1. Tell Others About the Diagnosis
Seniors recently diagnosed with dementia may be hesitant to share the news with others. The task of telling friends and family often falls to the caregiver. When sharing a dementia diagnosis, be prepared to answer questions and offer compassion. Friends and family members may not know how to react at first, and you should give them the space they need to come to terms with the revelation.
Dementia is one of the most serious health issues older adults are susceptible to. If your elderly loved one is living with a serious medical condition and needs help managing the tasks of daily living, reach out to Home Care Assistance, a Waterloo home care company you can trust. Our caregivers are available 24/7, there are no hidden fees in our contracts, and we offer a 100% satisfaction guarantee on all of our in-home care services.
2. Talk to Your Loved One’s Doctor
When navigating a new dementia diagnosis, you need to become as informed as possible. Talking to your loved one’s doctor is one of the best ways to learn about dementia. The medical practitioner can help you understand how the condition will progress and give you specific treatment guidelines. You should feel comfortable talking to your loved one’s doctor, as he or she will be an important source of information.
3. Do Research
After talking to the doctor, it’s time to do some research. Read books on dementia such as The 36-Hour Day by Nancy Mace, and seek out pamphlets and resources from local dementia centers. Support groups are also helpful, as they provide new dementia caregivers with the assistance they need as they navigate their loved one’s diagnosis.
4. Understand Insurance
You also need to consider the financial realities of the situation. Find out what provisions your loved one’s insurance plan makes for dementia, and take a look at his or her finances.

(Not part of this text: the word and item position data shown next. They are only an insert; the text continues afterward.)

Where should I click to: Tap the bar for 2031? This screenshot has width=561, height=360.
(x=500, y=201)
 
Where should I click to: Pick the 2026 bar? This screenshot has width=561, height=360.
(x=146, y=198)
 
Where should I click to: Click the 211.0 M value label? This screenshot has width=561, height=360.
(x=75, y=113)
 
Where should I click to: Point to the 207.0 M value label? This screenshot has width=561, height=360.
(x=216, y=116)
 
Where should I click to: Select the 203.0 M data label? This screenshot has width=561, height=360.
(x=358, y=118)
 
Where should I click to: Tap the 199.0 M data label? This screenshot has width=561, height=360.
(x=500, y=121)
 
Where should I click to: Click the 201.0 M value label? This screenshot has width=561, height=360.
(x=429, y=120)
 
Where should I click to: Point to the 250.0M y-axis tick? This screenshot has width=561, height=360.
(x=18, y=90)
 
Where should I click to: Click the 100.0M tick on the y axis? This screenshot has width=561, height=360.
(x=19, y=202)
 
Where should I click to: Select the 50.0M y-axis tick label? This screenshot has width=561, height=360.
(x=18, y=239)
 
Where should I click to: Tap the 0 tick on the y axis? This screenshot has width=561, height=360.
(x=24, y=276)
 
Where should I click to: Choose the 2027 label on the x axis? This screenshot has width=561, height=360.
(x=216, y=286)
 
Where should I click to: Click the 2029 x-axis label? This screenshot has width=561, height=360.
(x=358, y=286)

5. Change Your Approach to Care
After a dementia diagnosis, you may reflect on the prior months, realizing you reacted in frustration or anger to behavior caused by dementia. Now that the diagnosis is known, you should change the way you interact with your loved one. Don’t try to argue with your loved one, as people with dementia can’t follow a logical train of thought. Be on the lookout for situations that trigger feelings of anxiety or fear, as it may provide a better understanding of your loved one’s condition and allow you to help him or her mitigate these negative feelings.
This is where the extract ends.